● **Task prompt**:
What is needed is every line of the data that includes the word "agent". Please copy each one.

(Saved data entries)
────────────────────

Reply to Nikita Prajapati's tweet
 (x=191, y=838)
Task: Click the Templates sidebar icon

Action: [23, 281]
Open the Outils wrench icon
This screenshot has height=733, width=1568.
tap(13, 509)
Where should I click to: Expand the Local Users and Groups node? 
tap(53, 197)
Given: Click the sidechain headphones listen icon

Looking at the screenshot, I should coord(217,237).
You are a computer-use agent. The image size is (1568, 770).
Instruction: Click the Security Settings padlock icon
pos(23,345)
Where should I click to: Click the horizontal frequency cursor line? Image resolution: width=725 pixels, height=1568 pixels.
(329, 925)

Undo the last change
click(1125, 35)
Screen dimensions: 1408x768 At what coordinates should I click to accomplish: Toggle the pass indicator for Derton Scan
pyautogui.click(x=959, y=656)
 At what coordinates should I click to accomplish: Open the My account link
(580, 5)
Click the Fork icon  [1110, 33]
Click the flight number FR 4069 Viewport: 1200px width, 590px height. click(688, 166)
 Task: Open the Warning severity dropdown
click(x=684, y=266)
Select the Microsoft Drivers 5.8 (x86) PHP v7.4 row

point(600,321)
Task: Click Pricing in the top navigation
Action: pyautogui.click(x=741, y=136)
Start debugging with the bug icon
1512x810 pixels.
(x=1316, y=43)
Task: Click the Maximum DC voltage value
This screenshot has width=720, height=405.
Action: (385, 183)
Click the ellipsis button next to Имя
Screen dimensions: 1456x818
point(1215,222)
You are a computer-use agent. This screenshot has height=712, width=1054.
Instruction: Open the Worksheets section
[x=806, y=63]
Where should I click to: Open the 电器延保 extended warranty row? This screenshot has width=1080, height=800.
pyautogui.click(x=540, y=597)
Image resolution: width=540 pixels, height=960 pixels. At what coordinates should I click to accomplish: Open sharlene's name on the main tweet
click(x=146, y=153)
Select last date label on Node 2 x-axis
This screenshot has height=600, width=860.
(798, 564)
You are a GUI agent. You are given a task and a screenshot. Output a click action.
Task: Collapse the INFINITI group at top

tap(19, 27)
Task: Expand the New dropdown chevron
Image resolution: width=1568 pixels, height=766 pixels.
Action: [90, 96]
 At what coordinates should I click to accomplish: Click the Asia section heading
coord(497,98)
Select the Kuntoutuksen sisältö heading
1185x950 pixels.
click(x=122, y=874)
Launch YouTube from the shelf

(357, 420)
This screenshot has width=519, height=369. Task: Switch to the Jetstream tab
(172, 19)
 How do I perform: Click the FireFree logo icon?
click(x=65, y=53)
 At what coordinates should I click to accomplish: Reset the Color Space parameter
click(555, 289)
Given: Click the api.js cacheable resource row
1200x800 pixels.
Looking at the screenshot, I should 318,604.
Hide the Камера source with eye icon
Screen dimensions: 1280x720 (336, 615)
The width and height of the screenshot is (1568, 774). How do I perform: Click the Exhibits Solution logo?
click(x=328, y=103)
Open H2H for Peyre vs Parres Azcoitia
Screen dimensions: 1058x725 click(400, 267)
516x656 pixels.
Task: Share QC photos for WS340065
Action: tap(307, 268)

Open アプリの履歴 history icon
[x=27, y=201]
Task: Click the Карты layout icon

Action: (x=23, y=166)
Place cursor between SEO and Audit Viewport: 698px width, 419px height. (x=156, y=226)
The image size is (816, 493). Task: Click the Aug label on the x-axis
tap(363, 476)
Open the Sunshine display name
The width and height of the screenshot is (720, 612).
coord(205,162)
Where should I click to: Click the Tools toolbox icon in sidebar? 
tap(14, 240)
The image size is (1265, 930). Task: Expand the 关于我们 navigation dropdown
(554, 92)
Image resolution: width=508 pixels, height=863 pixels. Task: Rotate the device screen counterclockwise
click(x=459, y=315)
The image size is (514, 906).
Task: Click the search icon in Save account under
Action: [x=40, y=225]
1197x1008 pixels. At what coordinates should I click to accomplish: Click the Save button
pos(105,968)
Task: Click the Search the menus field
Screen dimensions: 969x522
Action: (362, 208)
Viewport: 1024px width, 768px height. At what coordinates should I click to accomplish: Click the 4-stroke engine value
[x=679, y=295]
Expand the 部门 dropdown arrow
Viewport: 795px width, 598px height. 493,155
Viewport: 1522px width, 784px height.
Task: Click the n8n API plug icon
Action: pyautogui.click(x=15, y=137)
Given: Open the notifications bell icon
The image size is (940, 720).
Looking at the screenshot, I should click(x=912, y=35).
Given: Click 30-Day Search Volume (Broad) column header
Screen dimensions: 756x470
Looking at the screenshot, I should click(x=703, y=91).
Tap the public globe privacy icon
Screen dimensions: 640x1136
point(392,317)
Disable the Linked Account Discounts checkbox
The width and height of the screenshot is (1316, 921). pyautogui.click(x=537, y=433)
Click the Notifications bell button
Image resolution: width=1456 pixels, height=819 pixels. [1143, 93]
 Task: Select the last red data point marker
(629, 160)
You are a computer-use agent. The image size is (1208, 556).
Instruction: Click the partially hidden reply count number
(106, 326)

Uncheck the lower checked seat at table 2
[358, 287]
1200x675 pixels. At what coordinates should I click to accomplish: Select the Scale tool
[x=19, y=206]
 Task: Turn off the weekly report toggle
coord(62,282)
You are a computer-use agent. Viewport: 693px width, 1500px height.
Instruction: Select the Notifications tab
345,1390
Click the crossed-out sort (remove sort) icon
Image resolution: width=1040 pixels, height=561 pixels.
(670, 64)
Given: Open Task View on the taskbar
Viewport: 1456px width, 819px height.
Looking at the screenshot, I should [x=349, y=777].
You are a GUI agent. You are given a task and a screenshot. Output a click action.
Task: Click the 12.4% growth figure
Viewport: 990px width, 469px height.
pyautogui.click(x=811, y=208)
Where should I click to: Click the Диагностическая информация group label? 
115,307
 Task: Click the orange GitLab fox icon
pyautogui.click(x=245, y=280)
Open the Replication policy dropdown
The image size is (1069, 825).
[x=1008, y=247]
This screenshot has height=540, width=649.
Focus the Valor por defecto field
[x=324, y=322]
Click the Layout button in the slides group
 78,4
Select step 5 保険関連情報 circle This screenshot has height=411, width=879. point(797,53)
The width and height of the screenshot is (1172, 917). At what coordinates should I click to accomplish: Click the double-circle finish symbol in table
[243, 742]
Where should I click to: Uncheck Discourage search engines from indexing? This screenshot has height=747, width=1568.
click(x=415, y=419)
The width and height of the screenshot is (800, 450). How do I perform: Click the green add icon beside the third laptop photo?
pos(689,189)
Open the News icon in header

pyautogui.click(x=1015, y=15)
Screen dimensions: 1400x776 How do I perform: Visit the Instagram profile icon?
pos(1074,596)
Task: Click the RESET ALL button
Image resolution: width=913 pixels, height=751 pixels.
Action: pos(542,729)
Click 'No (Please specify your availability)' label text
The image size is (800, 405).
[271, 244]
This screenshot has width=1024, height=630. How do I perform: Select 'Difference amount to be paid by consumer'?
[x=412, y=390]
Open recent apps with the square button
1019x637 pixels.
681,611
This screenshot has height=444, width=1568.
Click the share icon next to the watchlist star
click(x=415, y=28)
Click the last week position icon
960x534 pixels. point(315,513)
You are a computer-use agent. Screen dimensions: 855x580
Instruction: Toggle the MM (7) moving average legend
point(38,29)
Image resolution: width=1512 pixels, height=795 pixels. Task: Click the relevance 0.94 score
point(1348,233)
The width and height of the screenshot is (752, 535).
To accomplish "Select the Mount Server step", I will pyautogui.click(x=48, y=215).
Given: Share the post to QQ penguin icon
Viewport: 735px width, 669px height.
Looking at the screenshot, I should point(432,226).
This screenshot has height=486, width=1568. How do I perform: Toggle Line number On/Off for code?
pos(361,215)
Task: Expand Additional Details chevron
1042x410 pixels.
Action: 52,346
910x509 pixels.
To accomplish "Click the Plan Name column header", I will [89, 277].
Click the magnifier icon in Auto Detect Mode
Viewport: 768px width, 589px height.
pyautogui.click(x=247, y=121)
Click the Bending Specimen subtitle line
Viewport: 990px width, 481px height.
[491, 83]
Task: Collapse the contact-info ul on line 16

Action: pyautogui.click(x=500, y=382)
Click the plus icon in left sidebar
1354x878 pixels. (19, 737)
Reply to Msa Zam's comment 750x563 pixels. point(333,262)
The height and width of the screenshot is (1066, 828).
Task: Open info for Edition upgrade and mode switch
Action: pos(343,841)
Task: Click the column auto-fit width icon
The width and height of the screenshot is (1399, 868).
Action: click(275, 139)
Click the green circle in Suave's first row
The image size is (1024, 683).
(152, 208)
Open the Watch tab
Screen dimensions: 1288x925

────────────────────

● **Solved problem**:
You are a computer-use agent. The image size is (1568, 770).
You are a computer-use agent. This screenshot has height=712, width=1054.
You are a GUI agent. You are given a task and a screenshot. Output a click action.
You are a computer-use agent. The image size is (1208, 556).
You are a computer-use agent. Viewport: 693px width, 1500px height.
You are a GUI agent. You are given a task and a screenshot. Output a click action.
You are a computer-use agent. Screen dimensions: 855x580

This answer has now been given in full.